10. **Is there a special "one" fraction that doesn't change our numbers when multiplied? (Multiplicative Identity)**
When we multiply any number $a+b\sqrt{2}$ by the fraction $1$ (which is in $Q$), we get $1(a+b\sqrt{2}) = 1a + 1b\sqrt{2} = a+b\sqrt{2}$. So, multiplying by $1$ leaves the number unchanged, just like it should.

Since our set $Q(\sqrt{2})$ and its operations pass all these checks, it successfully forms a **vector space** over $Q$.

Alternative answer

Answer:
Yes, $Q(\sqrt{2})$ with these operations forms a vector space over $Q$. Explain
This is a question about **vector spaces**. A vector space is a set of "vectors" (which in our case are numbers like $a+b\sqrt{2}$) that you can add together and multiply by "scalars" (which are just regular numbers from $Q$, like fractions or whole numbers), and these operations follow a bunch of rules. We need to check if all these rules are true for $Q(\sqrt{2})$.

The solving step is:

Let's call the numbers in $Q(\sqrt{2})$ "vectors". So, a vector looks like $a+b\sqrt{2}$ where $a$ and $b$ are rational numbers (numbers from $Q$).
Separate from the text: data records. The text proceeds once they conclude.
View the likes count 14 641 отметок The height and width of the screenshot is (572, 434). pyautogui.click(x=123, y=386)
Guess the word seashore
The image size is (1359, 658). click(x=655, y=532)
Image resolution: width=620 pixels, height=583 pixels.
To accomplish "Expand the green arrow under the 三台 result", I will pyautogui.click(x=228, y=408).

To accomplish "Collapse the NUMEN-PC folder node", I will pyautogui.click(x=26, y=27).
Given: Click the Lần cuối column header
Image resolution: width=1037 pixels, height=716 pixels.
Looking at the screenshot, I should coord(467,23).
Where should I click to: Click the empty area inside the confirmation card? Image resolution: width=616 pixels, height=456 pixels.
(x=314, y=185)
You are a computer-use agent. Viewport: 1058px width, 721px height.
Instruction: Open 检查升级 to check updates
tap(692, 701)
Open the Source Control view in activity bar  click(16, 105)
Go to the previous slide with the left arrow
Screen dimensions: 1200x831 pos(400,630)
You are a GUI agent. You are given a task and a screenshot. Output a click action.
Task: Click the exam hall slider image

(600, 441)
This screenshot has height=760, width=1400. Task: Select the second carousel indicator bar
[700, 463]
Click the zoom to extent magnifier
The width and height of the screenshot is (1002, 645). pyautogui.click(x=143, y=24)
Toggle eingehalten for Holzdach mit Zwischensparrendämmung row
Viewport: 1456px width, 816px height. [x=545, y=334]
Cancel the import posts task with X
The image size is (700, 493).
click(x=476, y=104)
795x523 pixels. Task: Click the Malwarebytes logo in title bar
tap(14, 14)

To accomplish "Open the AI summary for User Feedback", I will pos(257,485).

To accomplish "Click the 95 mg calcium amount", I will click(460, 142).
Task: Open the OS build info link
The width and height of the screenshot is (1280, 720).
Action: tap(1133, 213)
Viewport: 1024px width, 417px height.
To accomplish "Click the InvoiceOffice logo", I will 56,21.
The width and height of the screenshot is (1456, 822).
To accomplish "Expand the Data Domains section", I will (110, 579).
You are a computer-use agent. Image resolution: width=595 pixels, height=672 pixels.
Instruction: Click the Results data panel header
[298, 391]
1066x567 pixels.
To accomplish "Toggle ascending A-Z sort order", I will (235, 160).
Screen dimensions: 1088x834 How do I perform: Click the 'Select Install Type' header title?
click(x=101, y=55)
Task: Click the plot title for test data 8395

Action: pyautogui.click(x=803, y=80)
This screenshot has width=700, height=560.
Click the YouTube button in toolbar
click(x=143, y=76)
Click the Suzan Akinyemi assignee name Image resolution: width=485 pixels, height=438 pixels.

Our "scalars" are also rational numbers.

There are 10 rules we need to check:

**Rules for Adding Vectors (like adding two numbers in $Q(\sqrt{2})$):**

1. **Closure:** When you add two vectors, do you get another vector in $Q(\sqrt{2})$?
Let's take $(a+b\sqrt{2})$ and $(c+d\sqrt{2})$. Their sum is $(a+c)+(b+d)\sqrt{2}$. Since $a,b,c,d$ are rational, $a+c$ is rational and $b+d$ is rational. So, yes, the result is in $Q(\sqrt{2})$. (This rule holds!)

2. **Commutativity:** Does the order of adding vectors matter? Is $(a+b\sqrt{2}) + (c+d\sqrt{2})$ the same as $(c+d\sqrt{2}) + (a+b\sqrt{2})$?
Yes, because regular number addition (for $a,b,c,d$) is commutative. So $(a+c)=(c+a)$ and $(b+d)=(d+b)$. (This rule holds!)

3. **Associativity:** If you add three vectors, does it matter which two you add first?
Say we have $(a+b\sqrt{2})$, $(c+d\sqrt{2})$, and $(e+f\sqrt{2})$.
$((a+b\sqrt{2}) + (c+d\sqrt{2})) + (e+f\sqrt{2}) = ((a+c)+e) + ((b+d)+f)\sqrt{2}$.
$(a+b\sqrt{2}) + ((c+d\sqrt{2}) + (e+f\sqrt{2})) = (a+(c+e)) + (b+(d+f))\sqrt{2}$.
Since regular number addition is associative, these are the same. (This rule holds!)

4. **Zero Vector:** Is there a "zero" vector that doesn't change anything when you add it?
Yes, $0+0\sqrt{2}$ (which is just $0$) acts like the zero vector. If you add it to $a+b\sqrt{2}$, you get $(a+0)+(b+0)\sqrt{2} = a+b\sqrt{2}$. And $0$ is a rational number, so $0+0\sqrt{2}$ is in $Q(\sqrt{2})$. (This rule holds!)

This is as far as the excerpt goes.